“Adam terziye gidip bir takım elbise diktirmiş. Eve gelince karısı kıyameti koparmış. “Bak!” demiş. “Görmüyor musun, sağ omzunda kocaman bir pot var? Derhal bu elbiseyi geri ver.” Adam tekrar terziye dönmüş. Omzundaki potu göstermiş, karısının çok söylendiğini anlatmış. Ama terzi kendinden son derece emin demiş ki: “Senin omzun yanlış duruyor birader. Böyle durursan tabi pot olur. Sağ omzunu şöyle öne çıkar, tamam! Bak şimdi pot falan var mı? “ Adamcağız yine eve kafası karışık dönmüş. Karısı kocasını aynı ceketle görünce iyice çıldırmış, başlamış bağırmaya: “Baksana yahu, sol tarafın iyice bozulmuş. Kolun sarkıyor, omzun bozuk! “ Terzi ısrarıyla yine adamı suçlu çıkarmış. “Bak birader senin sol tarafında bir çarpıklık var. Sol kolunu şöyle arkaya kıvır, omzunu da ileri ver, hafifçe de öne eğil, bak pot kalıyor mu? “ Adam denileni yapmış ve sokağa çıkmış. Karşıdan bir karı koca geliyormuş. Yanından geçerken birbirlerine: “Bak zavallı adam sakat ama terzisi çok iyiymiş. “
Geçtiğimiz hafta Balkantürksiad’ ın 11.Ekonomi Zirvesi için gittiğimiz Slovenya’ da şehir turunda gezerken birden bu anekdot geliverdi.. Özellikle bizim toplumumuzda yaygın bir kanı vardır; çoğunluğa dâhil olma içgüdüsüyle parçası olduğumuz yozlaşmayı görmeyiz veya görmek de istemeyiz. Yeterli çoğunluk bir şekilde sağlanmışsa en sağlam metot o çoğunluğun içinde yer almaktır.

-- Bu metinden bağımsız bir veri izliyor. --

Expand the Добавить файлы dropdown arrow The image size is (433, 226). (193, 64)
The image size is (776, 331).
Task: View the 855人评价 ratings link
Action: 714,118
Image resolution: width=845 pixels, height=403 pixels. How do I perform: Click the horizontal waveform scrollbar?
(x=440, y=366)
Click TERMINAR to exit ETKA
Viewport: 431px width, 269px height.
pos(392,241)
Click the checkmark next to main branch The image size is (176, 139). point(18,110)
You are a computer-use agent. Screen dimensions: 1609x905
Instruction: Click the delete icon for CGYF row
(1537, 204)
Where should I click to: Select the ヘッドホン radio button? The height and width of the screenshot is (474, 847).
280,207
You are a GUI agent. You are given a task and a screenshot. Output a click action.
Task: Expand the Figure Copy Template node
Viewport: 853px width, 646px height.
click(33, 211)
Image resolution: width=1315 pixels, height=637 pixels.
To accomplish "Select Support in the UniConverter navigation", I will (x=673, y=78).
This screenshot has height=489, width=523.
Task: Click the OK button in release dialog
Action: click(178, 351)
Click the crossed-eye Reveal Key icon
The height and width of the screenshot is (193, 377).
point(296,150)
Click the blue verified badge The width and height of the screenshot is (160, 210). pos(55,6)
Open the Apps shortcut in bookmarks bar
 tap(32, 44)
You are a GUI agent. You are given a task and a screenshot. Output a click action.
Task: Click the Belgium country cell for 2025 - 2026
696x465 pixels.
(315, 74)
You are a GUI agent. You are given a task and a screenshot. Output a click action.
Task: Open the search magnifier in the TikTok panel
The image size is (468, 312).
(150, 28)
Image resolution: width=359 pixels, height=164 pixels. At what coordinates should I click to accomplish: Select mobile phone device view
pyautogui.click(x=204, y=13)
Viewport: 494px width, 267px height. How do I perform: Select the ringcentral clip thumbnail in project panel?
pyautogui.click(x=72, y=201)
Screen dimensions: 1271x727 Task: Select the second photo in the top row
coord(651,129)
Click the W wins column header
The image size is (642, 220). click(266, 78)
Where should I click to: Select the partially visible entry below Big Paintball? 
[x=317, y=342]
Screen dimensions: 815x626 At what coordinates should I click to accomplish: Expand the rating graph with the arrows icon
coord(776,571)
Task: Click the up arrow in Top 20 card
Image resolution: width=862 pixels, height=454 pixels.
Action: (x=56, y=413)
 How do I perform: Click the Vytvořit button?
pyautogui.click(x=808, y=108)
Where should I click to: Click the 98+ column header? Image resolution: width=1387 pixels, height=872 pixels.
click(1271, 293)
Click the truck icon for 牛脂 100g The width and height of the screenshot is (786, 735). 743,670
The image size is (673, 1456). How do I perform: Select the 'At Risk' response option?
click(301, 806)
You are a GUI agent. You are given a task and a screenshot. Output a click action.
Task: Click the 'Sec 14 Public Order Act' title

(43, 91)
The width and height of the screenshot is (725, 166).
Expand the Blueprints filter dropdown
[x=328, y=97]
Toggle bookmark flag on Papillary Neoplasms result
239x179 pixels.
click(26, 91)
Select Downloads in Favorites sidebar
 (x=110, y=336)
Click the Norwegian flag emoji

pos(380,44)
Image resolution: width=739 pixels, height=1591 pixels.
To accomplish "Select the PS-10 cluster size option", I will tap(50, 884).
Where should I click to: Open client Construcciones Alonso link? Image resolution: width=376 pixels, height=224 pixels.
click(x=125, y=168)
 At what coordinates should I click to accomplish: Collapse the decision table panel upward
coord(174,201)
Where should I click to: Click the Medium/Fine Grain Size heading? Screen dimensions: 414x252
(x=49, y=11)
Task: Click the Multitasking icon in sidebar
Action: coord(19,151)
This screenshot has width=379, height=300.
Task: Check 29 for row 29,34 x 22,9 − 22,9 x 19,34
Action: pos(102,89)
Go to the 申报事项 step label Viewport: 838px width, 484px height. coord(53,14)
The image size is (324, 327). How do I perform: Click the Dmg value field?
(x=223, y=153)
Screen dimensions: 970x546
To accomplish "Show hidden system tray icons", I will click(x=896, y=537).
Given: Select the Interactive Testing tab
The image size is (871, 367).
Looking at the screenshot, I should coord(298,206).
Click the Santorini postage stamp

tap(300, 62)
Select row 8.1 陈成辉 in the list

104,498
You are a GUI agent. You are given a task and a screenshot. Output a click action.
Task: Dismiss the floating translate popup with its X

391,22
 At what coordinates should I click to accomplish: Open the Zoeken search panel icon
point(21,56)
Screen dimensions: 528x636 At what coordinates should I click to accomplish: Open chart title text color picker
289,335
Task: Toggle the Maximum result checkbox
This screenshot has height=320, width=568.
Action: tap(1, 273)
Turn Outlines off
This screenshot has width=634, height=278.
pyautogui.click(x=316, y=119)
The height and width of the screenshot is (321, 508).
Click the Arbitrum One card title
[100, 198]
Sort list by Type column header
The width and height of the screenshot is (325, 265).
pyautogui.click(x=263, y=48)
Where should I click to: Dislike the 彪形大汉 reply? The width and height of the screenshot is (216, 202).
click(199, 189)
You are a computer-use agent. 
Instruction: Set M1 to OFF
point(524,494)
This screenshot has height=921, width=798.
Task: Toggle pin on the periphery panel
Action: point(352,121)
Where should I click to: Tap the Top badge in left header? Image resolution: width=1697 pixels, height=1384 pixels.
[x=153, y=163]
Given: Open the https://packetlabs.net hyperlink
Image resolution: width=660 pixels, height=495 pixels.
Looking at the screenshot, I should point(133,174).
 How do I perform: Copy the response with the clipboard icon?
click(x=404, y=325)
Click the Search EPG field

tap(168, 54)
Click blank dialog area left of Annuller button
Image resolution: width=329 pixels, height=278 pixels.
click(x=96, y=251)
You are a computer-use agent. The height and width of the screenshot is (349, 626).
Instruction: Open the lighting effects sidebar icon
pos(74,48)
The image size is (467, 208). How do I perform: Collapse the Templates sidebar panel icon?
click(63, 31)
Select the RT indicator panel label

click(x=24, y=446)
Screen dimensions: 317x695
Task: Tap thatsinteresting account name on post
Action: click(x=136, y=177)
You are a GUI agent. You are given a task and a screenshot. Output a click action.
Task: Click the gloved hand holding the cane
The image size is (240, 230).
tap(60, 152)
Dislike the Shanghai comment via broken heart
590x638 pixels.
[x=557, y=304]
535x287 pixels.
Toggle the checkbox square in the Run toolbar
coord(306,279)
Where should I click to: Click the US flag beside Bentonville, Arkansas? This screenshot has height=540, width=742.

Slovenya’da estetik değerlerin tarihi dokuyla birleşmesi şehirlere de farklı bir estetik kazandırmış. Kişiler de şehrin estetiğine uyumlu sakin ve huzurlu nehrin kıyısında kahvelerini yudumlarken kimisi karşısındakiyle sohbet ediyor, kimisi de yalnızlığıyla barışık kahvesinin keyfini çıkarıyor. Zengin bir Avrupa ülkesi değil ama kültürel ve tarihi dokusu diğer Balkan ülkelerinden farklılaştırıyor bu ülkeyi.. Kişiler sabah koşularını yapıp bisikletleriyle işlerine gidiyor. Parkta oturup dinlenenlerin elinde mutlaka kitapları var. Sadece kendiyle meşgul karşı masayı röntgenleme becerileri gelişmemiş..
Sadece maddesel zenginlikle gelişmeye odaklandığımız ülkemizde çevremize baktığımızda yaşamı ve doğanın sunduğu güzellikleri nasıl ıskaladığımızı fark ettim.. Birbirimizle didişmekten kendimizi de gerçekten tanımadan bir bakıyoruz, son demlere gelmişiz.. Hepimiz de bir avuç suda fırtınalar yaratmışız. Sanıyorum bizim şovenist ruhumuz üç tarafı denizle çevrili doğanın tüm güzelliklerinin yaşandığı bu ülkeyi de sadece siyah beyaz algılıyor.. En çok da aydın olarak geçinip de lümpen yaşamlarından başka bir etkileri de olmayan kesimi bu yanılgının başaktörü düşünüyorum.. Çünkü cahil bilmediğinin farkındadır ama yarıcahil ise tüm yaşamın, demokrasinin ve hukukun yeniden kitabını yazar.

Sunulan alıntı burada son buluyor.